When simple steatosis in NAFLD is accompanied by inflammation of hepatocytes, the disease is described as NASH. This prominent characteristic of the disease is mainly caused by hepatocyte cell death due to apoptosis and/or necrosis. Early on in the apoptosis of hepatocytes, caspases are activated which cleave the protein (K18), and the resulting fragments are subsequently released into the blood.
These caspase cleaved K18 (ccK18) fragments can be efficiently quantified by the unique M30 Apoptosense® ELISA. In contrast, during hepatocyte necrosis, full length K18 may also be released into the blood without being cleaved. The M65® ELISA and the M65 EpiDeath® ELISA can quantify the amount of both ccK18 fragments and full length K18, thus measuring the amount of total hepatocyte cell death.
VLVbio K18 assays in NAFLD Clinical Trials
Due to the high world wide prevalence of NAFLD and NASH, and the fact that there is no approved drug therapy for the disease, many clinical trials are underway to fulfill the need for pharmacological treatment options. The primary endpoints for NAFLD clinical trials are resolution of NASH and/or improvement in liver fibrosis by one stage.
There are currently important challenges in evaluating novel therapies for NAFLD, which are the difficulties in cost-effective of study subjects with defined disease and the need to use surrogate biomarkers to monitor the early effects of therapy in order to predict histologic response. The early prediction of histologic response could decrease the need for biopsies which are invasive, expensive and carry the risk of subject morbidity.
The VLVbio K18 assays; M30 Apoptosense® ELISA, M65® ELISA and M65 EpiDeath® ELISA, can aid in meeting these challenges and are currently being used in multiple active NAFLD clinical trials.
VLVbio K18 assays in Pre-Screening Subjects for Inclusion in Clinical Trials
A major challenge in studying potential therapies for NAFLD is the obtaining and pre-screening of study subjects with defined disease to be included in the trials. NAFLD clinical trials generally include subjects with fibrotic NASH, defined as a NAS of ≥4 and a fibrosis stage of F≥2. However, up to 50 % of screened subjects will not meet these eligibility criteria when assessed by liver biopsy. Traditional biochemical indicators of NAFLD may be insufficient to identify disease severity leading to the preliminary inclusion of subjects lacking the required, defined characteristics of the disease. This then leads to many subjects selected for the trial being later excluded based on biopsy findings. This adds significantly to the cost and duration of clinical trials, while causing unnecessary pain and morbidity in the subjects.
Liver cell injury is a major mechanism in NAFLD progression and the VLVbio K18 assays have been shown to correlate with steatosis and inflammation, while being elevated in NAFLD patients.
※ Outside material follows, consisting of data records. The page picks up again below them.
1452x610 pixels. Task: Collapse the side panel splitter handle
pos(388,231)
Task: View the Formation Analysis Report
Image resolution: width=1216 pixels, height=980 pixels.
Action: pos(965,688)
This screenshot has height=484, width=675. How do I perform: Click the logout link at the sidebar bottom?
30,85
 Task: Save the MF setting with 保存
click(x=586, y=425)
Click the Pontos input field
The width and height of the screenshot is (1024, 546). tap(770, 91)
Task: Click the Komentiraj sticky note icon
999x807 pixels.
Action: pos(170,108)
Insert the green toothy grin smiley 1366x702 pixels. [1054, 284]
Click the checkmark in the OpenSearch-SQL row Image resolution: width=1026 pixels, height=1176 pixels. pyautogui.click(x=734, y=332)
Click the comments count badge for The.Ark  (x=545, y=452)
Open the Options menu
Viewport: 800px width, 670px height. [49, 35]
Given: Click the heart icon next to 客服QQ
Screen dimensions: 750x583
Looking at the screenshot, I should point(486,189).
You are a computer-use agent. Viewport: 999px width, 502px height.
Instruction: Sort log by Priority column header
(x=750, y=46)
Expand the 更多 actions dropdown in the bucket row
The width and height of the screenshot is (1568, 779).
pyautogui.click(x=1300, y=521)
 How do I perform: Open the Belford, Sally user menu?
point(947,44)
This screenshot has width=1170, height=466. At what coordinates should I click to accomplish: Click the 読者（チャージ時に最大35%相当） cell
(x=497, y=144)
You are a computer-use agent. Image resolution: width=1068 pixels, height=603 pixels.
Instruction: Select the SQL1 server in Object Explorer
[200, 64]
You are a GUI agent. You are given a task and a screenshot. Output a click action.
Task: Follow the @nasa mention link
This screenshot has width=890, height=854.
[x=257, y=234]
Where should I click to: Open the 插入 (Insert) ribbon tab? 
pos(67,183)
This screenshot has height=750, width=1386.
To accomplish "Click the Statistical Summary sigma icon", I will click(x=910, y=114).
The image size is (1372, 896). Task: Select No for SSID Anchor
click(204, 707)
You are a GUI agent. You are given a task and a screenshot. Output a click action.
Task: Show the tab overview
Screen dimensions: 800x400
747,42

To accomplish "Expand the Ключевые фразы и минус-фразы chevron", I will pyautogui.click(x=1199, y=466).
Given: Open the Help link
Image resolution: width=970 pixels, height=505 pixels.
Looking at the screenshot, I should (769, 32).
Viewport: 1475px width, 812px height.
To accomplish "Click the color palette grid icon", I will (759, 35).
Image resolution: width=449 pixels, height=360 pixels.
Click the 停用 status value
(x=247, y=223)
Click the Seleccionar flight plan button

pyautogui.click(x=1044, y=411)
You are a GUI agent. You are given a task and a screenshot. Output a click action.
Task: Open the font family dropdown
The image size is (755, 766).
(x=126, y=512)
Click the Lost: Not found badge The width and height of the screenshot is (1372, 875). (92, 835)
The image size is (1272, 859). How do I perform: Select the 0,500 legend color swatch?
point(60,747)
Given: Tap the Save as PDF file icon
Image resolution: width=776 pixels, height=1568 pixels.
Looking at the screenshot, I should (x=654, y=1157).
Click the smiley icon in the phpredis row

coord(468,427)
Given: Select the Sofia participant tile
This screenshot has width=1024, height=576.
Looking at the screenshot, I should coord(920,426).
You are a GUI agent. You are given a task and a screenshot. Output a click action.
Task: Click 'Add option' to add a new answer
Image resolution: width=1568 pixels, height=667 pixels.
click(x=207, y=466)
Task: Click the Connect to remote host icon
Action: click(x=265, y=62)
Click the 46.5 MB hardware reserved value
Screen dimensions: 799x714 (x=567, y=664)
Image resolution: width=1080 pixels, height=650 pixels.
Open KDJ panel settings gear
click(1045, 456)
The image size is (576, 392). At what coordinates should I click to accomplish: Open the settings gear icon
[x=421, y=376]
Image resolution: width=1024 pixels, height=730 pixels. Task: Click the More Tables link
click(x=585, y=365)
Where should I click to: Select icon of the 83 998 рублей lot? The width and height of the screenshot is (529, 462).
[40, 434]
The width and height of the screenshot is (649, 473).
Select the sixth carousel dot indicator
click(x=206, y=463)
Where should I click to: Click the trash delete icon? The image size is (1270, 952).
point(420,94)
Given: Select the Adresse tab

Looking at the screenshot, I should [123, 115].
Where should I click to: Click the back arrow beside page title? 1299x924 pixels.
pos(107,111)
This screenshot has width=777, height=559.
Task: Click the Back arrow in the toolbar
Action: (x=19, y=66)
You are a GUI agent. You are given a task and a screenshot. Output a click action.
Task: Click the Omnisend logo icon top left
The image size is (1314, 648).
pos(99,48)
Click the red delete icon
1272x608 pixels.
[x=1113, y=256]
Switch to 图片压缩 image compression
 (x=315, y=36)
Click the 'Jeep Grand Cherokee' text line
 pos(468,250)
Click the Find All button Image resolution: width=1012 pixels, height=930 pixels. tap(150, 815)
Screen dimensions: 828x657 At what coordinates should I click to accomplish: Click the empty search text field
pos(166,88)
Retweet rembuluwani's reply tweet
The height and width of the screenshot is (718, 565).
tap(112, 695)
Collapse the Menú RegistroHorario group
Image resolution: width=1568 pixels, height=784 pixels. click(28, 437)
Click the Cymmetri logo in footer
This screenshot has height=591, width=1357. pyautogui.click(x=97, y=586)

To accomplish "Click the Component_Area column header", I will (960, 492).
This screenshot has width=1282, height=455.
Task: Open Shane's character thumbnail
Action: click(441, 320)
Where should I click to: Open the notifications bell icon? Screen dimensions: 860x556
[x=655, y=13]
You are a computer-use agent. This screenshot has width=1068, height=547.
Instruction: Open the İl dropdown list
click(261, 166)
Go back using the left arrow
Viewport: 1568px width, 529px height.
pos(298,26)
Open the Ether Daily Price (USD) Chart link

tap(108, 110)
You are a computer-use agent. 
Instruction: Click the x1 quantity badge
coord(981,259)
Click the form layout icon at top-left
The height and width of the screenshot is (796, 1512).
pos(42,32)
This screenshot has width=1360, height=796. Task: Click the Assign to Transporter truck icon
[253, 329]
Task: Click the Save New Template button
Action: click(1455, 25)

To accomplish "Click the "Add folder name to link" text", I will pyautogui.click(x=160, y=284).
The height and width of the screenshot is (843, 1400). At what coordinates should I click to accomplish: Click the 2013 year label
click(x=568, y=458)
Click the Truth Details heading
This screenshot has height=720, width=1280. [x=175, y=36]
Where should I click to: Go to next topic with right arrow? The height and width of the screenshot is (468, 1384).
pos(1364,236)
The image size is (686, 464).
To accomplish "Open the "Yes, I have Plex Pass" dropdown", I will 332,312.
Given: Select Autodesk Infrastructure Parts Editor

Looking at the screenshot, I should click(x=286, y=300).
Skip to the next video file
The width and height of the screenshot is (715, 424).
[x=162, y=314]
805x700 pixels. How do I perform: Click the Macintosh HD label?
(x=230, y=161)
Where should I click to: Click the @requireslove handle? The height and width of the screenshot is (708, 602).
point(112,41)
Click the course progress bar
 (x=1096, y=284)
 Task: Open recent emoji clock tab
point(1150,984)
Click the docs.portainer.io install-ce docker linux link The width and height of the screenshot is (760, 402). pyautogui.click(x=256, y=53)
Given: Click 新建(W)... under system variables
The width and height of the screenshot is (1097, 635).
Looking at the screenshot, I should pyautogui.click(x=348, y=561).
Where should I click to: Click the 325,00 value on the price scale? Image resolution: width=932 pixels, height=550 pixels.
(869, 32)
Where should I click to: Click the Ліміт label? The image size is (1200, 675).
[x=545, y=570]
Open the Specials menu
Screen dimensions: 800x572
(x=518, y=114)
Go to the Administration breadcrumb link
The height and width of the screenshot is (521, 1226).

Thus the VLVbio K18 assays may be used as a pre-screening tool to identify subjects with progressive disease, speeding patient recruitment and reducing the number of biopsies.
VLVbio K18 assays as an Endpoint in Clinical Trials
Histological improvement is the gold standard in NAFLD therapeutic trials. However, it is of importance to use biomarkers of hepatic injury in order to predict histological improvement as it can take a long time to occur.
Furthermore, early phase studies are generally of limited duration (12 to 18 months), and histological endpoints may be difficult to meet in this timeframe. Sanyal et al. highlight the need for better diagnostic and therapeutic modalities for NASH, recommending a decrease in markers of hepatic injury or cell death such as the VLVbio K18 assays, as a secondary endpoint for early phase NASH trials.
The VLVbio K18 assays may be useful as a cost-effective surrogate biomarker to demonstrate response to treatment, providing a clearer picture of the subjects’ status at the start of therapy, and to enable the results of therapy to be seen earlier and more clearly.
The VLVbio K18 assay levels have been shown to correlate with improvement in histology in many published NAFLD clinical trials.